FDA’s top official revealed this week that his agency identified heavy metals, including lead and nickel, in some kratom products at levels unsafe for human consumption.
“While the levels of the specific products we’ve tested so far are not likely to result in immediate acute heavy metal poisoning from a single use, some of these products included levels that, with chronic use, could cause some people to suffer from heavy metal poisoning,” FDA Commissioner Scott Gottlieb, M.D., said in a Nov. 27 statement. “We are concerned that there may be other kratom products on the market that also contain heavy metals.”
The revelation is just the latest warning from FDA that kratom, a botanical from Southeast Asia, poses risks to human health.
Gottlieb said FDA scientists tested 26 separate kratom products obtained by the agency’s field investigators as part of efforts related to a multistate outbreak of salmonella infections or concerning actions taken by FDA to protect consumers from unsubstantiated claims from marketers that their unapproved kratom products treat serious medical conditions.
Lyndsay Meyer, an FDA spokeswoman, confirmed all 26 products contained lead and/or nickel.
Kratom is consumed for various purposes, experts said, including treatment of minor pain, to relieve anxiety and for respite from withdrawal symptoms associated with use of opioids. The botanical--otherwise known as Mitragyna speciosa--has been used for more than a century in Southeast Asia, and an estimated three to five million Americans use kratom.
FDA has described certain compounds in kratom as opioids, and Gottlieb said the botanical is not legally marketed in the United States as either a drug or dietary supplement.

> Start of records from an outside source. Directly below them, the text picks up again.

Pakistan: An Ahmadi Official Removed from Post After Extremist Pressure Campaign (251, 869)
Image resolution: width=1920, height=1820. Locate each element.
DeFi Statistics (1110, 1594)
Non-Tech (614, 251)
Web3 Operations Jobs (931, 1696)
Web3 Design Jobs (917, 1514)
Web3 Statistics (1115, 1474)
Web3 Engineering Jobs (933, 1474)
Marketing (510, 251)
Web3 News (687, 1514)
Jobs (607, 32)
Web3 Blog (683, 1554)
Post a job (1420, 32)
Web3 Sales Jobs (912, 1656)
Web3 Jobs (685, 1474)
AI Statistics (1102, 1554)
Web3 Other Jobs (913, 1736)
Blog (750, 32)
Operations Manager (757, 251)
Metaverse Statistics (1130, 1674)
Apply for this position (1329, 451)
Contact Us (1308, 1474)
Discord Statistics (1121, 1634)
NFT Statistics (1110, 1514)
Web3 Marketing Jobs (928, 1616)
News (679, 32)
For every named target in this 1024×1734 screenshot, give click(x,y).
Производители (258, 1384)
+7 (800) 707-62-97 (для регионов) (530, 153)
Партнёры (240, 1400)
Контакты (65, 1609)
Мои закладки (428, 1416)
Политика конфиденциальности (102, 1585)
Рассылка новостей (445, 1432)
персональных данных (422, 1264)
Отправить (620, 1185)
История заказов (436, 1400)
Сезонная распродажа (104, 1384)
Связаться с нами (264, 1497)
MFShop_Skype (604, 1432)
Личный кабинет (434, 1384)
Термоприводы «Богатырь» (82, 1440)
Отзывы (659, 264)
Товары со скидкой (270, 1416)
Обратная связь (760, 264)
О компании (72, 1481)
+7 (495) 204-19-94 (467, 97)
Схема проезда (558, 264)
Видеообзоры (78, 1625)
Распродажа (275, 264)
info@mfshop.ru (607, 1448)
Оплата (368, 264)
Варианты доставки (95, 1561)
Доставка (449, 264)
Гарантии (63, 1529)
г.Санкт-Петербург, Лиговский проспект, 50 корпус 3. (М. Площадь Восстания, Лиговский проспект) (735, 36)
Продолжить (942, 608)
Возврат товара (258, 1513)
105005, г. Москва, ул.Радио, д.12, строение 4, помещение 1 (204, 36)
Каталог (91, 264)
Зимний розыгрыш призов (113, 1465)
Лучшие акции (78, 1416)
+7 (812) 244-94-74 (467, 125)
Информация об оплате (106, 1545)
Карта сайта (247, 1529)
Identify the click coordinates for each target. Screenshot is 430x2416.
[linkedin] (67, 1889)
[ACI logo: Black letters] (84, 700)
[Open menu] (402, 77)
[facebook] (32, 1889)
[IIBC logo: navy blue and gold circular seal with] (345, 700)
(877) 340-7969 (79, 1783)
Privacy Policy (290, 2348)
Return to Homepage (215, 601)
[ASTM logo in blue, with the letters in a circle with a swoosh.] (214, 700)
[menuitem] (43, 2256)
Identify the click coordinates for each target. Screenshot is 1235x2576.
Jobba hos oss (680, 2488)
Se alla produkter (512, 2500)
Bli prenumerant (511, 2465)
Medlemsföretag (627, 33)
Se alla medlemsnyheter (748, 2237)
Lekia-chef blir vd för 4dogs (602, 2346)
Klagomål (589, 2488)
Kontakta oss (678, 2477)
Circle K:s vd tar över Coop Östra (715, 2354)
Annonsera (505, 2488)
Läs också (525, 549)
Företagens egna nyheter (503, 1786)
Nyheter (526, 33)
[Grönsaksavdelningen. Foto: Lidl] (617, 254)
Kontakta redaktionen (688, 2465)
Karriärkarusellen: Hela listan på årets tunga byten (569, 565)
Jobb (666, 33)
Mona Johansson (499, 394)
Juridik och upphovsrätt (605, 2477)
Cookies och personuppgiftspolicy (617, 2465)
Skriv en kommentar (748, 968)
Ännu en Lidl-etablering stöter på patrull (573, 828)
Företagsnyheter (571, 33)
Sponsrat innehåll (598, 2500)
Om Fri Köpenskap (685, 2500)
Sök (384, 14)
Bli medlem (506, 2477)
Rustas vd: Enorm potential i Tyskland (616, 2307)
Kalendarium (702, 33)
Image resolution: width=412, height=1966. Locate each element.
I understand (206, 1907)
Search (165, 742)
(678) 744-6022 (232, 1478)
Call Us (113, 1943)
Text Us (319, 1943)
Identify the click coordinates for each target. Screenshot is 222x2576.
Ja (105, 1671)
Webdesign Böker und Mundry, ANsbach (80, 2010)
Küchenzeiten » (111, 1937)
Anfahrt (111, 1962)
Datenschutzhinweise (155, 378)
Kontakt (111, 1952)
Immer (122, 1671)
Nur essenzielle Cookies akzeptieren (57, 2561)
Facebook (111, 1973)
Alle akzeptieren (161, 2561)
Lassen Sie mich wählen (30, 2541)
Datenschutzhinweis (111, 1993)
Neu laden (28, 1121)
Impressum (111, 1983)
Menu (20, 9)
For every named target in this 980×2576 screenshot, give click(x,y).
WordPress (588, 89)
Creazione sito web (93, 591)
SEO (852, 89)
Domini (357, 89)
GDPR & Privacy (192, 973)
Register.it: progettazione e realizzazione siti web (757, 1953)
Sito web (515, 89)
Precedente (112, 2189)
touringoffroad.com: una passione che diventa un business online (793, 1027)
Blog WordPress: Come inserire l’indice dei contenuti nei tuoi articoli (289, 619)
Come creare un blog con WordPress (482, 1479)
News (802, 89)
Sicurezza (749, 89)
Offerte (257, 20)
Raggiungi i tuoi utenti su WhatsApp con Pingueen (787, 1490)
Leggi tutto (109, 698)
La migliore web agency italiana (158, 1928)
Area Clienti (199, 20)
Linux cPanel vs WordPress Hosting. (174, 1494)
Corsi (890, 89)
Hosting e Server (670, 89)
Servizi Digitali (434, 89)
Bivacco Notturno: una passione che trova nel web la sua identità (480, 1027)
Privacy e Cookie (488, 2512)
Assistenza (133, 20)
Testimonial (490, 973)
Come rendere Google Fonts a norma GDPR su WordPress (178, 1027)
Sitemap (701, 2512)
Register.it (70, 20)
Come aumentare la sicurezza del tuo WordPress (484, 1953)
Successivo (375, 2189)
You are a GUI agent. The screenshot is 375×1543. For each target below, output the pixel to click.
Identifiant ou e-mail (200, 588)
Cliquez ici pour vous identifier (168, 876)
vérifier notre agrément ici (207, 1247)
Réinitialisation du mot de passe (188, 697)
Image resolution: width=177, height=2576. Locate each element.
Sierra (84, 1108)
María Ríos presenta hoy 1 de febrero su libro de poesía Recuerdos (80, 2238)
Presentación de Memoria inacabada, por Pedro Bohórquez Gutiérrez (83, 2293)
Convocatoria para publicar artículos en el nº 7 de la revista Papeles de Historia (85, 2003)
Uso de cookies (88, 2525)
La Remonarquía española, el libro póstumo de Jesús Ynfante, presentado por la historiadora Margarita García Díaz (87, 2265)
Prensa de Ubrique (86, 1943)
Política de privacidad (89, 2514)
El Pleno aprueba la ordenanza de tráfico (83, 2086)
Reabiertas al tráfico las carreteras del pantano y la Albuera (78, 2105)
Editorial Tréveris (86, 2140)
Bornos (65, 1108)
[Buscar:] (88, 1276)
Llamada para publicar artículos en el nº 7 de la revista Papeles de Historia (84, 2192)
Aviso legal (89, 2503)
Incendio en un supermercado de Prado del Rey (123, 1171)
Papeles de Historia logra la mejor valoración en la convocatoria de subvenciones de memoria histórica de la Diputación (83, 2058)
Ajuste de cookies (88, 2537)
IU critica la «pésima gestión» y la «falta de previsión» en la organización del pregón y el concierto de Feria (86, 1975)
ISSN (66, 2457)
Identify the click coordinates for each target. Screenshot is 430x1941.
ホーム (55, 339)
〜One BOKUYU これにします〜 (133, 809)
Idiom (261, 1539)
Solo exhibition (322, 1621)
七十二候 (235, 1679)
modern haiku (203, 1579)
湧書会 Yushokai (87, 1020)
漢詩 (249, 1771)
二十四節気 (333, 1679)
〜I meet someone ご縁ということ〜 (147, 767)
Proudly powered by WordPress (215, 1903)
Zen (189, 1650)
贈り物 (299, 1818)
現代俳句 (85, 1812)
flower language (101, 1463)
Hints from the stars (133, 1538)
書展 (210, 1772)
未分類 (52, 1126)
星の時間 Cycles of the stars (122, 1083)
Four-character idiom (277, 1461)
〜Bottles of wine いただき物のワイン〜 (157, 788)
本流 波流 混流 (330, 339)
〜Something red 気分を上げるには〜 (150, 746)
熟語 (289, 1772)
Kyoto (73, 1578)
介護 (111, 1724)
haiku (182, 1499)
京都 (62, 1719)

“For individuals seeking treatment for opioid use disorder who are being told that kratom can be an effective treatment, I urge you to seek help from a health care provider,” he said. “More widespread adoption of treatment with safe and effective FDA-approved medications, coupled with relevant social, medical and psychological services, has the highest probability of being the most effective way to help those suffering from opioid addiction transition to lives of sobriety.”
As reported earlier this month by STAT, the U.S. Department of Health and Human Services (HHS) through FDA has recommended to the Drug Enforcement Administration (DEA) that two compounds in kratom—mitragynine and 7-hydroxymitragynine—be controlled as Schedule I drugs under the Controlled Substances Act.
If adopted by DEA through a scheduling action, HHS’ recommendation would place kratom in the same drug category as heroin, peyote and LSD, making the botanical unlawful to purchase in the United States and forcing consumers who wanted it to turn to the black market.
On Nov. 28, a group of researchers and scientists sent a letter to federal agencies including FDA expressing “major concerns” regarding HHS’ “conclusions, the actions that could be based upon it, and the implications for public health.”
An eight-factor analysis conducted by FDA, the researchers proclaimed, neglected to “include the serious public health consequences that will result from scheduling kratom, including potential exacerbation of the opioid epidemic.”